Emergency Medicine: All Areas
Emergency Medicine 3
Nathan Money, DO (he/him/his)
Assistant Professor
University of Utah School of Medicine
Lehi, Utah, United States
Emergency department (ED) evaluation and management of hypothermic infants represent a challenge for clinicians. There is insufficient evidence to guide the initial evaluation of hypothermic infants who may be at risk for serious bacterial infections (SBI).

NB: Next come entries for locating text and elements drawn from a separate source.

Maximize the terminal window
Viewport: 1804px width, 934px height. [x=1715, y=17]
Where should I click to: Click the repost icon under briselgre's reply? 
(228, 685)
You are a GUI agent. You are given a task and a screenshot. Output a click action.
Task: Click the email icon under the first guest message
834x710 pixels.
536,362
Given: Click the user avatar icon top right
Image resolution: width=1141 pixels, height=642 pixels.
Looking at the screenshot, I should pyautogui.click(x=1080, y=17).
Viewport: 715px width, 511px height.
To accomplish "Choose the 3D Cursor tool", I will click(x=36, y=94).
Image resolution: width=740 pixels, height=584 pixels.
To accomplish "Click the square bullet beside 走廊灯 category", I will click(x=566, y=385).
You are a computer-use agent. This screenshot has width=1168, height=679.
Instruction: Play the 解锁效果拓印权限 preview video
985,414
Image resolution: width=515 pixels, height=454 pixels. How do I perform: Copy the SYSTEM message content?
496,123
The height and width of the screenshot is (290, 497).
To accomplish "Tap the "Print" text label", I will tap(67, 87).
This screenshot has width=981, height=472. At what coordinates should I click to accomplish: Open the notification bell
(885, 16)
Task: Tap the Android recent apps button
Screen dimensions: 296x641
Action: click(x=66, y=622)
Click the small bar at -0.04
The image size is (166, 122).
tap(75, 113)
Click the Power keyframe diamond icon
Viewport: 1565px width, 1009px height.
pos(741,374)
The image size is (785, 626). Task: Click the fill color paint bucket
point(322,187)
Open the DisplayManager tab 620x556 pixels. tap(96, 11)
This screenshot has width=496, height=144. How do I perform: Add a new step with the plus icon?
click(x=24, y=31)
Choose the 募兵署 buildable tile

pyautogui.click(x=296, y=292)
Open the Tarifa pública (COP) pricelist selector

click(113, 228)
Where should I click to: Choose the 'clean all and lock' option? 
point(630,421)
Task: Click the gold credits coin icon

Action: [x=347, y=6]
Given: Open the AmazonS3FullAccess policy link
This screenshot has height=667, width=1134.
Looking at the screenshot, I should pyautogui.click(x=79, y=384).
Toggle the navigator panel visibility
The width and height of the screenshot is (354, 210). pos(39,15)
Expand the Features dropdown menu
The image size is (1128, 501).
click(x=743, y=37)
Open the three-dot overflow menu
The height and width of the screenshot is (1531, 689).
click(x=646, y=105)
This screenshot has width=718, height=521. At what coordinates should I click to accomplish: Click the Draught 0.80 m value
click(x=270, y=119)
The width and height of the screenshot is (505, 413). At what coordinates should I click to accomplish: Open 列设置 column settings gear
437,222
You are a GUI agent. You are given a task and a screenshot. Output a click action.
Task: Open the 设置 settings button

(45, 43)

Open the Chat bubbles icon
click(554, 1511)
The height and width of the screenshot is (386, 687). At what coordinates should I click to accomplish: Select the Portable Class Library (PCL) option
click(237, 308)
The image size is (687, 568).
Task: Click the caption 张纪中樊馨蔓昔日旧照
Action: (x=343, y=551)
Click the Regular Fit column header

Appropriate risk stratification of hypothermic infants would allow for decreased testing variability and unnecessary interventions for lower-risk infants.
Objective:
To evaluate risk factors for SBI among hypothermic infants presenting to the ED.
Design/Methods:
We conducted a multicenter case-control study among infants ≤90 days presenting to one of four pediatric EDs within the United States between 2015-2019. Infants were included if they had an ED rectal temperature < 36.5°C and had a blood culture drawn in the ED. Each hypothermic infant found to have SBI was matched with two controls who did not have SBI. Covariables were determined based on the literature describing risk factors for infection in febrile and hypothermic infants and included historical, examination, and laboratory components.
Results:
There were 3,376 hypothermic infants identified. Among 934 (27%) hypothermic infants who had a blood culture drawn, 57 (6.1%) were found to have SBI. Infants with SBI were comprised of 41 (72%) with urinary tract infection (UTI), 8 (14%) with isolated bacteremia, 4 (7%) with UTI and bacteremia, and 4 (7%) with meningitis. In univariable analyses, the following were positively associated with presence of SBI: age >21 days, fever at home, maximum ED temperature ≥38.0°C, white blood cell count ≥12,000 per mm3, absolute neutrophil count (ANC) ≥4,500 per mm3, platelet count ≥328,000 per mm3, and abnormal urinalysis (Table, Figure 1). Prematurity, age ≤21 days, and hypothermia at home were negatively associated with this outcome. The full multivariable model exhibited a raw c-index of 0.960 (95% CI: 0.938, 0.983). Bootstrap backwards selection picked the following variables for a reduced model: abnormal urinalysis, abnormal ANC (≥4,500 per mm3), and minimum ED temperature ≤36°C (C index 0.895). The model calibrated fairly, with an average bootstrap-derived intercept of -0.13 and slope of 0.864 (Figure 2).
Conclusion(s):
Historical, examination and laboratory data show potential as variables to be used in risk stratification of young hypothermic infants. Although our model was a strong fit for SBI prediction, larger studies are needed to definitively risk stratify this cohort.